Three-dimensional structure of clumpy outflow from supercritical accretion flow onto black holes

We perform global three-dimensional (3D) radiation-hydrodynamic (RHD) simulations of outflow from supercritical accretion flow around a 10 M_⊙ black hole. We only solve the outflow part, starting from the axisymmetric 2D simulation data in a nearly steady state but with small perturbations in a sinusoidal form being added in the azimuthal direction. The mass accretion rate onto the black hole is ∼10²L_E/c² in the underlying 2D simulation data, and the outflow rate is ∼10 L_E/c² (with L_E and c being the Eddington luminosity and speed of light, respectively). We first confirm the emergence of clumpy outflow, which was discovered by the 2D RHD simulations, above the photosphere located at a few hundreds of Schwarzschild radii (r_S) from the central black hole.
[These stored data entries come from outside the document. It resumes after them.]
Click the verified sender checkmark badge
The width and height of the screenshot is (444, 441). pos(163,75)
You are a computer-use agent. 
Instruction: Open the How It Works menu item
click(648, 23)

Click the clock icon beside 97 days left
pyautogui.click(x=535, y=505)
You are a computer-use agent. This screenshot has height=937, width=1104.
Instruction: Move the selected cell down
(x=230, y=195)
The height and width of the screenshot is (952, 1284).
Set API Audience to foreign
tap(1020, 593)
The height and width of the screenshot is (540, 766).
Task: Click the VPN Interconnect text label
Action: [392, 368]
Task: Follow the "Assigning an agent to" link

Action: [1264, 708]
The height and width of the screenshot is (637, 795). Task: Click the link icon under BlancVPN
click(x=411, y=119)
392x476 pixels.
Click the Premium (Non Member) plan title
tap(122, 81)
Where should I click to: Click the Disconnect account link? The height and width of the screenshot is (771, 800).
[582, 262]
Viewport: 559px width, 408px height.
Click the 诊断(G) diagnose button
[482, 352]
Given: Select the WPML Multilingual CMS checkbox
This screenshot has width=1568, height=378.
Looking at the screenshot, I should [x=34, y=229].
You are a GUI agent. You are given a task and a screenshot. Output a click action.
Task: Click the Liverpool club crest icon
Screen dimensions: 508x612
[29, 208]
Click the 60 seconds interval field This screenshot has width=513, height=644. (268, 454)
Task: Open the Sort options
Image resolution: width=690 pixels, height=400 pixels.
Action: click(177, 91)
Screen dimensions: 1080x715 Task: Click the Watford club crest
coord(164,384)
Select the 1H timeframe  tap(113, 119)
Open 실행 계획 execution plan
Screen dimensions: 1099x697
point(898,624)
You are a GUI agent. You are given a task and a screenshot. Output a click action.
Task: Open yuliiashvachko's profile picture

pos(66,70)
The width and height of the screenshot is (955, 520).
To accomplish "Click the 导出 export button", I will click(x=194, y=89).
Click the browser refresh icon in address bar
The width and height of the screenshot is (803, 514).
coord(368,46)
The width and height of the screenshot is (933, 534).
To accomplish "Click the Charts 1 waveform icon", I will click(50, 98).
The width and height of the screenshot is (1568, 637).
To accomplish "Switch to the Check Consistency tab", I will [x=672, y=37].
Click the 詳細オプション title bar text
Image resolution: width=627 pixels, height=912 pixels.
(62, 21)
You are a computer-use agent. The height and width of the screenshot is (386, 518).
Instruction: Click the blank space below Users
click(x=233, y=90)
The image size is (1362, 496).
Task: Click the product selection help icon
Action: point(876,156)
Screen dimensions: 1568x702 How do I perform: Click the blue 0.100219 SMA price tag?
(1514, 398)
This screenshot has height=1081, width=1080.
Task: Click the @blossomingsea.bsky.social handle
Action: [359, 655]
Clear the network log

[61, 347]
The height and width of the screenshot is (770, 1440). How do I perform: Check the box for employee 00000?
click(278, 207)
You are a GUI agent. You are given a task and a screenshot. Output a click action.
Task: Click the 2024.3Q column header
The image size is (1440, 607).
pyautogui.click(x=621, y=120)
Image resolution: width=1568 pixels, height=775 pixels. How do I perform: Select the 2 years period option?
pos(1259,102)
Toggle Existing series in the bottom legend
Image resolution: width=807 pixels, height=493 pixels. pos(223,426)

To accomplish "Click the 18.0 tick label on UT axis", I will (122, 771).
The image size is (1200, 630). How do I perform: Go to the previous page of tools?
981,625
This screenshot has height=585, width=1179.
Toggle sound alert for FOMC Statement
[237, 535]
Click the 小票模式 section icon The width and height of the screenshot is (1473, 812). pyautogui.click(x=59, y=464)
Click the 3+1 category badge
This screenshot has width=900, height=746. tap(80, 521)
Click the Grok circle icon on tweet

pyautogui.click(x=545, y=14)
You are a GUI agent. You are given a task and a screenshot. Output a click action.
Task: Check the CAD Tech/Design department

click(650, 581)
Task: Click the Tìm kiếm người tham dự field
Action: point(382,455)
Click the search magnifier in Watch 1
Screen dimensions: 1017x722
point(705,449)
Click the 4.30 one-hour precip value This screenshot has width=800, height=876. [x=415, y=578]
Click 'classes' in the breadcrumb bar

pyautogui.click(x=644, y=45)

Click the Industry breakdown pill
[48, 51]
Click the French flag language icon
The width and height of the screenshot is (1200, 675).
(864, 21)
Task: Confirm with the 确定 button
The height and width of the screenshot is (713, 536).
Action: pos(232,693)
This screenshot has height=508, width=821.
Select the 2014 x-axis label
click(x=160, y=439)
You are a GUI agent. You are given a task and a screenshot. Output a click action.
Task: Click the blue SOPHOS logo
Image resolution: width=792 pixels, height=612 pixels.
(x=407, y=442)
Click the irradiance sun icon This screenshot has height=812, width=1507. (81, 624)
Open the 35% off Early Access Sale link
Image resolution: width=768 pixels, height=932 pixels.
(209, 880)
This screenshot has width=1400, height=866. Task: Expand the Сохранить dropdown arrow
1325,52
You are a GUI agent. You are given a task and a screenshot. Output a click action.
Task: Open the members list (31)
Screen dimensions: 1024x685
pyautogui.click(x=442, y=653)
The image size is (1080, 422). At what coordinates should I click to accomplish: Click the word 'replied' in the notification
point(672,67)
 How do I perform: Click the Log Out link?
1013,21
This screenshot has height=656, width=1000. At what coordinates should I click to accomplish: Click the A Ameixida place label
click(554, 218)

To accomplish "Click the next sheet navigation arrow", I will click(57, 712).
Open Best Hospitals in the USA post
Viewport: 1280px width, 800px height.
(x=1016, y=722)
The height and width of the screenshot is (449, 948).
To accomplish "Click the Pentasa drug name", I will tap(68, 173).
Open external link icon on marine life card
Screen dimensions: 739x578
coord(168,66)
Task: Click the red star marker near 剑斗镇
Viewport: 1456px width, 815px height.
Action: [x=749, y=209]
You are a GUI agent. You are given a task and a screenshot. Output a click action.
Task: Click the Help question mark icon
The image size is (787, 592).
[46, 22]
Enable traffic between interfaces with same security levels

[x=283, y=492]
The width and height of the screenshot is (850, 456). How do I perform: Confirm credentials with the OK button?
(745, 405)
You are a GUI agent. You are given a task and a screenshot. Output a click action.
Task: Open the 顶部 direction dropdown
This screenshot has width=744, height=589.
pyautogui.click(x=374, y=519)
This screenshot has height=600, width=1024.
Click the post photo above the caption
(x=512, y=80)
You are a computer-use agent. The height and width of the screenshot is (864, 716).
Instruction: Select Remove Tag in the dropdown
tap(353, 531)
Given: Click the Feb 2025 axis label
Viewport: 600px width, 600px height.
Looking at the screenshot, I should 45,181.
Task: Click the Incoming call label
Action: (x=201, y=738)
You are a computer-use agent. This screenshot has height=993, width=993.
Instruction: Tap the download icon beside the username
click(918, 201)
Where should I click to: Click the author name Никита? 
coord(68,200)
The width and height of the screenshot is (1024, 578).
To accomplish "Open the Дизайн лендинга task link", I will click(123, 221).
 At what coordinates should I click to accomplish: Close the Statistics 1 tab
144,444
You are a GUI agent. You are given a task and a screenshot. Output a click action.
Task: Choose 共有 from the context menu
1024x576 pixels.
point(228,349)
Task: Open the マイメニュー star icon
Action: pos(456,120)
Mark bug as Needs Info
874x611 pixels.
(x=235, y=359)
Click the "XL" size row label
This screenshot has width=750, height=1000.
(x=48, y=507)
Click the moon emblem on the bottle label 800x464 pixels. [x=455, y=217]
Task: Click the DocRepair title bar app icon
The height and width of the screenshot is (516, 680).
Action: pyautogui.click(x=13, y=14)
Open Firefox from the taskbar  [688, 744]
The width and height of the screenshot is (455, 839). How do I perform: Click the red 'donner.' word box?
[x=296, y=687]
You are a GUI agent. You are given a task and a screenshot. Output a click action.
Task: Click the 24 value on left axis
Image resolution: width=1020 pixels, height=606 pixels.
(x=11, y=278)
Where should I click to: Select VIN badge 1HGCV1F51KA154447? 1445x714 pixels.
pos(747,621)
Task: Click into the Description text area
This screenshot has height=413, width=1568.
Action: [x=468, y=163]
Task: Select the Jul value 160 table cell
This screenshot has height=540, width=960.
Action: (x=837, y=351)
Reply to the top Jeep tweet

As prominent 3D features we find that the clumps have the shape of a torn sheet, rather than a cut string, and that they are rotating around the central black hole with a sub-Keplerian velocity at a distance of ∼10³ r_S from the center. The typical clump size is ∼30 r_S or less in the radial direction, and is more elongated in the angular directions, ∼ hundreds of r_S at most. The sheet separation ranges from 50 to 150 r_S. We expect stochastic time variations when clumps pass across the line of the sight of a distant observer. Variation timescales are estimated to be several seconds for a black hole with mass of ten to several tens of M_⊙, in rough agreement with the observations of some ultra-luminous X-ray sources.